But that doesn't change the various codes of ethics themselves, e.g. from
[https://www.spj.org/ethicscode.asp](https://www.spj.org/ethicscode.asp)

 _Journalists should:_

– _Avoid conflicts of interest, real or perceived. Disclose unavoidable
conflicts._

– _Refuse gifts, favors, fees, free travel and special treatment, and avoid
political and other outside activities that may compromise integrity or
impartiality, or may damage credibility._

– _Be wary of sources offering information for favors or money; do not pay for
access to news. Identify content provided by outside sources, whether paid or
not._

– _Deny favored treatment to advertisers, donors or any other special
interests, and resist internal and external pressure to influence coverage._

– _Distinguish news from advertising and shun hybrids that blur the lines
between the two.

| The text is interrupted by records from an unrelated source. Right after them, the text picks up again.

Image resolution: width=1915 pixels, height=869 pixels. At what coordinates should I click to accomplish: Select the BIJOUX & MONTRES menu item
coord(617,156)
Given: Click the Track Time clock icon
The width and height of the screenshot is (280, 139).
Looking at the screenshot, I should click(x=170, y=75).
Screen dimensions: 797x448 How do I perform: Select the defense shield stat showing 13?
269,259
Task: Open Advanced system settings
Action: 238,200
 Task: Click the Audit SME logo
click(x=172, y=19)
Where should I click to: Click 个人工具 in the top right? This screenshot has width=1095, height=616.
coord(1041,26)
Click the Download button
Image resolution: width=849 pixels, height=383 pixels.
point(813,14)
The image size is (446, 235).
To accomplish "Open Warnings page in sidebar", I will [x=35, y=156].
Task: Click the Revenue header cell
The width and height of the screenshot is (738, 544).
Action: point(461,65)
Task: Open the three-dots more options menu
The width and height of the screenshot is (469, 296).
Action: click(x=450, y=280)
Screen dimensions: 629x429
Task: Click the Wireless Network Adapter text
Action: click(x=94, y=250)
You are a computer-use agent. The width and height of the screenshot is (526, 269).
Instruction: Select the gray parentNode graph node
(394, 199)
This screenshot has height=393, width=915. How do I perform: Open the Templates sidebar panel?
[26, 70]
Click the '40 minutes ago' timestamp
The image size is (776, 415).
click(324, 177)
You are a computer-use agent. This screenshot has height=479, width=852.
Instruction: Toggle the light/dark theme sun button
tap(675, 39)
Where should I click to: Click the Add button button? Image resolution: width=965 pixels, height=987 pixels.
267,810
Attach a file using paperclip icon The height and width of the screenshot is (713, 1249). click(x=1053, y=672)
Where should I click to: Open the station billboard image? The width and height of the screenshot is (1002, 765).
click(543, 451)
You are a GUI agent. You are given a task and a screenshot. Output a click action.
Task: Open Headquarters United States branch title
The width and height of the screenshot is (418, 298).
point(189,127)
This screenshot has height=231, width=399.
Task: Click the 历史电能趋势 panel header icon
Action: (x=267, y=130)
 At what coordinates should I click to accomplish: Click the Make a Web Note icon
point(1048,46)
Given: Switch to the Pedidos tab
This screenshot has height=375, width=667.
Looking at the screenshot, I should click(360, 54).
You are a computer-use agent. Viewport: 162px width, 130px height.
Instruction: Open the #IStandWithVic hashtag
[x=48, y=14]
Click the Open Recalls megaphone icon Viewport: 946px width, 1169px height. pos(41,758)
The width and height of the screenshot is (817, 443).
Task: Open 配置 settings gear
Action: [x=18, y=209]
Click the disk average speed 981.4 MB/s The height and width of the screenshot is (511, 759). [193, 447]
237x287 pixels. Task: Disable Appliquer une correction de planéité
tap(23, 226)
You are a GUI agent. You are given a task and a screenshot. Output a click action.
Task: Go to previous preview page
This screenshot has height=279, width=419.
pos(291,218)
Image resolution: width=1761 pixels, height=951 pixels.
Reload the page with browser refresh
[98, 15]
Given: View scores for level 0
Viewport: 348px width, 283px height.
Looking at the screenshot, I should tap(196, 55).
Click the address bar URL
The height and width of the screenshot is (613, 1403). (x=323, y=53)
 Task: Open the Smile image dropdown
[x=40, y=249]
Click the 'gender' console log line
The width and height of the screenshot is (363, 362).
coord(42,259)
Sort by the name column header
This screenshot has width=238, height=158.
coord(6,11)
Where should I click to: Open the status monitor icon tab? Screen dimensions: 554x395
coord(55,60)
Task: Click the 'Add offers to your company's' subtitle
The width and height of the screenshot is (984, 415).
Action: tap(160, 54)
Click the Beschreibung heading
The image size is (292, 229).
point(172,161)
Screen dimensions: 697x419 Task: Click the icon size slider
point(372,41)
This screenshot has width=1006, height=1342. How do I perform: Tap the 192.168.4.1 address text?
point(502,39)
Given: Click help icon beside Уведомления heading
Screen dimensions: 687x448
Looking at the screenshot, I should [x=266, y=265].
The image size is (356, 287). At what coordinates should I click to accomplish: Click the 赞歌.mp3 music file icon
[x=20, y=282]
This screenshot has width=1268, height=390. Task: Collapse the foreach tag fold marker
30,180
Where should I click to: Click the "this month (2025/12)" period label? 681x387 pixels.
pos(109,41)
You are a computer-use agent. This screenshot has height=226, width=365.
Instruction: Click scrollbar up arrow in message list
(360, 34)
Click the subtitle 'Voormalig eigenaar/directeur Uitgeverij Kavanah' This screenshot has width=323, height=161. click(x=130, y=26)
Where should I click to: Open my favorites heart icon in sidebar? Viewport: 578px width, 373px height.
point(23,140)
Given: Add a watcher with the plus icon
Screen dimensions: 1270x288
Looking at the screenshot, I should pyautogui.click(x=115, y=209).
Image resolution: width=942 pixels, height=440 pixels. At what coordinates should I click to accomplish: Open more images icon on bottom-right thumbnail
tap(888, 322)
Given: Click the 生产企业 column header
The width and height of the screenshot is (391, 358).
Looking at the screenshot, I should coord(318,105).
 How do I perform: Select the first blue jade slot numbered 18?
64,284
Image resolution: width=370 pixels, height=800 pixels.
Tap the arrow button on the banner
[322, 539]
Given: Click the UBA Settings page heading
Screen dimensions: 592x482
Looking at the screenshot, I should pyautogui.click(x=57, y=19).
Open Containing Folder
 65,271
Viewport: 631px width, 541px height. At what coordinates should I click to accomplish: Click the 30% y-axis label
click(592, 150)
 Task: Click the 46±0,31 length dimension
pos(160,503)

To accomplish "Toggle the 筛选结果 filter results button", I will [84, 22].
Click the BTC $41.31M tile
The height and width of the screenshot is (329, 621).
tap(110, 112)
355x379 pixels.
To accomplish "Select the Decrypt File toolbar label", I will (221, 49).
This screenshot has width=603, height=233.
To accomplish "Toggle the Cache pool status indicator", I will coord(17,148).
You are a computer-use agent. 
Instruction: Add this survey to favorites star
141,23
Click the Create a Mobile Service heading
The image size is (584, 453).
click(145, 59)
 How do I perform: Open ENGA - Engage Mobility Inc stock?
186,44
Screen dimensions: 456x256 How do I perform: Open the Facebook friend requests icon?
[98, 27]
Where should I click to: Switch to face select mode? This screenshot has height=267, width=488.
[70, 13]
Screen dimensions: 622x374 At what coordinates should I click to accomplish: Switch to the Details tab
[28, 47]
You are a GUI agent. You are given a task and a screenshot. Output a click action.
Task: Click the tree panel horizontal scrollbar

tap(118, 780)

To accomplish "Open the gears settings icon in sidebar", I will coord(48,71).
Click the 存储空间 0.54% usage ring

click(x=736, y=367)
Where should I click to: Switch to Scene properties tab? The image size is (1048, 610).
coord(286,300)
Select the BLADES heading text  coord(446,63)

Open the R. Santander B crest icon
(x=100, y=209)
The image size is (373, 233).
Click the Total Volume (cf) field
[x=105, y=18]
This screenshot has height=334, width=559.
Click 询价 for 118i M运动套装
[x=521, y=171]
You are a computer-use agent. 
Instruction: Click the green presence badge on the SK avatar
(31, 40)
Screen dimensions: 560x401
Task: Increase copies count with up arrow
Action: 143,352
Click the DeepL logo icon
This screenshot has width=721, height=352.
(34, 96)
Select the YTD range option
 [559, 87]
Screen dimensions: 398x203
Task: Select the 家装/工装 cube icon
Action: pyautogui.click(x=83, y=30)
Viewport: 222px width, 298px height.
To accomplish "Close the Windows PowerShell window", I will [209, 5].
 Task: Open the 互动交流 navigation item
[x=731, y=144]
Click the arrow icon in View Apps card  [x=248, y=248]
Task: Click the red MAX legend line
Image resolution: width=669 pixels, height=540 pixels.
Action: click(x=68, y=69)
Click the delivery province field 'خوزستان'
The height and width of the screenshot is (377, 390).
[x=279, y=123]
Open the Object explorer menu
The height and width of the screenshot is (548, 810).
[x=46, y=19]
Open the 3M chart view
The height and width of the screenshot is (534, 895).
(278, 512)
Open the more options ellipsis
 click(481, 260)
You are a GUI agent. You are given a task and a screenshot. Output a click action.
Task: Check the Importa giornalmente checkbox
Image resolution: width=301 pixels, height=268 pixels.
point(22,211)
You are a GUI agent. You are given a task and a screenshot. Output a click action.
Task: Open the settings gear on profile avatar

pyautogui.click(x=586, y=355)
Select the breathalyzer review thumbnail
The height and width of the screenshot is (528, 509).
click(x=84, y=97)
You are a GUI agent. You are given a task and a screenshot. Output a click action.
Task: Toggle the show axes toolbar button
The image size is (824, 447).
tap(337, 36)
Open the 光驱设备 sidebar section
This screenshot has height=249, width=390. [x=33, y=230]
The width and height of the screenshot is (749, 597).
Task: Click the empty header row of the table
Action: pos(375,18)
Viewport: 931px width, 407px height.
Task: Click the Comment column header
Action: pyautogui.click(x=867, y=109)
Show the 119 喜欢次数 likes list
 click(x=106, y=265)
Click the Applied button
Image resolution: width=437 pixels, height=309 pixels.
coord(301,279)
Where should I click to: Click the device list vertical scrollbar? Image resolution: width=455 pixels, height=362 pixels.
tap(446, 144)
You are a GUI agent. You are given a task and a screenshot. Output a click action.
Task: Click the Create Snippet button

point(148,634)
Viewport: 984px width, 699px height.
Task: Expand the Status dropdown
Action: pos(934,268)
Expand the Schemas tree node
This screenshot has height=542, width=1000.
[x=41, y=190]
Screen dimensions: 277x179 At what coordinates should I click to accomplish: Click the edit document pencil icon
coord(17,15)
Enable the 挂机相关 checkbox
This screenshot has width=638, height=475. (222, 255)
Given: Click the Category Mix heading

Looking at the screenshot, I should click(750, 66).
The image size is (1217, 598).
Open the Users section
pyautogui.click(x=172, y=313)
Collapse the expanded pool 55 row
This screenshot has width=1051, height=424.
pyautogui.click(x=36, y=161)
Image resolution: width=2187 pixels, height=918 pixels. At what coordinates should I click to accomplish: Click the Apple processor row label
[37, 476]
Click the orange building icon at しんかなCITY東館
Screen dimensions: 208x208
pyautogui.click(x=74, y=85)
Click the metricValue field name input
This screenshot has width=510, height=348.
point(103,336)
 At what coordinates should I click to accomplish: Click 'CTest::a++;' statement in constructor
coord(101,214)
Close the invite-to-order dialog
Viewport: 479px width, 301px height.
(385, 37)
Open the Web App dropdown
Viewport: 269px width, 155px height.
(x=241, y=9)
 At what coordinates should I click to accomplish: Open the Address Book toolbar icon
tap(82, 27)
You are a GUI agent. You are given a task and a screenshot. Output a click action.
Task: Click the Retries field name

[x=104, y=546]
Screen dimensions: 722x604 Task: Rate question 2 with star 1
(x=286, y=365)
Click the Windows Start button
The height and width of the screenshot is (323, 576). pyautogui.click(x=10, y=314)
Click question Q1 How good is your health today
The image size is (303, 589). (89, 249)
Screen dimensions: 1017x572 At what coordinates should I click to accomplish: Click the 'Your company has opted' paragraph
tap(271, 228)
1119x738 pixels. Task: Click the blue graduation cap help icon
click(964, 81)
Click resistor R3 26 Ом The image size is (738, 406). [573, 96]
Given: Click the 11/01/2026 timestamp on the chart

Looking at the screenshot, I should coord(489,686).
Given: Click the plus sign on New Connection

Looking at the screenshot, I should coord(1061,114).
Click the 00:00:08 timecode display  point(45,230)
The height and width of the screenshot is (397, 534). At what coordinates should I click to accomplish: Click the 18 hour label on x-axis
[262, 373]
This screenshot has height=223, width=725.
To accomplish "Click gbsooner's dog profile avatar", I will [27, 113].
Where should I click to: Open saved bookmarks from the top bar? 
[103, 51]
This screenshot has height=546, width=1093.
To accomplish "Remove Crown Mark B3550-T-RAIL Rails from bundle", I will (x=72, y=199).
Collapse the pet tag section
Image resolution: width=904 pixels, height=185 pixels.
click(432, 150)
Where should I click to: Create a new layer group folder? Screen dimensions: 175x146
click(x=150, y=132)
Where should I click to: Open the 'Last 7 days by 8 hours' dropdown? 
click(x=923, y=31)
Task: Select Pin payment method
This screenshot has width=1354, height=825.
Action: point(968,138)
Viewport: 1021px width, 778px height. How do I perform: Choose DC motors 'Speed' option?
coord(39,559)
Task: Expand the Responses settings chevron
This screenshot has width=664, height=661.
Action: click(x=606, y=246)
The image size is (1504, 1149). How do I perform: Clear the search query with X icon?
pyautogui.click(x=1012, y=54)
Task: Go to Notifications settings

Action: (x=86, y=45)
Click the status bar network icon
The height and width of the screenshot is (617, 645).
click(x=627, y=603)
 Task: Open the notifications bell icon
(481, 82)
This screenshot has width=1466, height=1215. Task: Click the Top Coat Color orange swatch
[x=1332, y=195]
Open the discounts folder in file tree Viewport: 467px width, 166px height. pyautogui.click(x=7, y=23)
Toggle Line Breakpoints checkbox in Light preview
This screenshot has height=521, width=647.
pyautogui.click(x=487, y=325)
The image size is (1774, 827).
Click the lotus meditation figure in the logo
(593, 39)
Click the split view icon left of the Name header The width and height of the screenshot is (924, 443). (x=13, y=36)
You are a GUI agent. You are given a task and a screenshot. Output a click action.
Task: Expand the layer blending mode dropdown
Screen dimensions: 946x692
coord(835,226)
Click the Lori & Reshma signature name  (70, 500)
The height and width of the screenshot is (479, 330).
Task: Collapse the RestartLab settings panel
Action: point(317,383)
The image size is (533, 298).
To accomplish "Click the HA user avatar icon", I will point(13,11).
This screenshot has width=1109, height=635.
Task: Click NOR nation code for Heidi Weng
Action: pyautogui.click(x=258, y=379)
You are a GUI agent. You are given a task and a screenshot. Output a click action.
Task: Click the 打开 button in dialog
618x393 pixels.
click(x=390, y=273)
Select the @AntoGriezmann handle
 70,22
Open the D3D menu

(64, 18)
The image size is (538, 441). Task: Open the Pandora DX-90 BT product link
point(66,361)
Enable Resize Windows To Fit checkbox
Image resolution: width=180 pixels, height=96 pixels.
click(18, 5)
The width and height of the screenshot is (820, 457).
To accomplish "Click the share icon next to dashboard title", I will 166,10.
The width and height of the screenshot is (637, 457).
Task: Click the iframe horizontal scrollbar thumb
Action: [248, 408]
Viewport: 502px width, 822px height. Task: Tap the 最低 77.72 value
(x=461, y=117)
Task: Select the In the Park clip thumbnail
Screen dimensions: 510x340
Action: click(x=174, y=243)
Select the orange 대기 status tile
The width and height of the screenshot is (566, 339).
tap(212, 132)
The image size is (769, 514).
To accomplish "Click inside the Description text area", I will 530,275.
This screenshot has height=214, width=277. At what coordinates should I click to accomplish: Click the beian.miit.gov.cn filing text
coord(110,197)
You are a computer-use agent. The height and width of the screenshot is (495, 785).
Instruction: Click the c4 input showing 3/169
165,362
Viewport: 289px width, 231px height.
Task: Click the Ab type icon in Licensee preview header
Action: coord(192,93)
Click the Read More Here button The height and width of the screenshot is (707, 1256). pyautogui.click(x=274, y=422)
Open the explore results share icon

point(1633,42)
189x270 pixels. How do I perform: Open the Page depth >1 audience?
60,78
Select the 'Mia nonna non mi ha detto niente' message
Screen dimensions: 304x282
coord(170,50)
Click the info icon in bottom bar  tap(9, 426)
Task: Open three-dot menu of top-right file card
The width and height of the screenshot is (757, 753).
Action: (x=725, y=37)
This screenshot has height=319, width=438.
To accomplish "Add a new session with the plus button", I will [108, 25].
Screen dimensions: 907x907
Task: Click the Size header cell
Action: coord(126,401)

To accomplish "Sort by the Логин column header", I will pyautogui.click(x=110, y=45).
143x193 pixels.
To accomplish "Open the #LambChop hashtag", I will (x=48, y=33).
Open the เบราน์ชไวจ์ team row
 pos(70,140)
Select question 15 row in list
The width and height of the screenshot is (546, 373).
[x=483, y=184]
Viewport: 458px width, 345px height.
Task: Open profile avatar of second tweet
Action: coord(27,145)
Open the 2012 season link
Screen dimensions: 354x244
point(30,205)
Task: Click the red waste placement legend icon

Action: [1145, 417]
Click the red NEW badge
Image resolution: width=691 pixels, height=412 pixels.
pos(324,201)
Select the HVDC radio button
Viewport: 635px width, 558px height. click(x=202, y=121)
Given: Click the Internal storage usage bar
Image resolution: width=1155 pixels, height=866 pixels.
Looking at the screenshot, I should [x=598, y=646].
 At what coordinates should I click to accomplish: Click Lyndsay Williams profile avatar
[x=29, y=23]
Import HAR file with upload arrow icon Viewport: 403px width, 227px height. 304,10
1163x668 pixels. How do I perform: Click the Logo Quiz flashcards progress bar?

Prominently label sponsored content._

Meanwhile, "new media" don't even have that ethos in paper, with or without
"teeth", you might say there are no principles being broken because there are
no principles.

------
buboard
But advertising was always targeted. All those sleazy manipulative TV ads that
sway angsty teenagers, targeted. Those baby faces that spin up any hormonal
lady, targeted. The boobs that make plethysmographs spike, targeted. The
internet just shifted the targeting balance from the form of the ad to the
delivery of the ad. People may believe advertising is breaking the world, but
the truth is it is people themeselves that break it.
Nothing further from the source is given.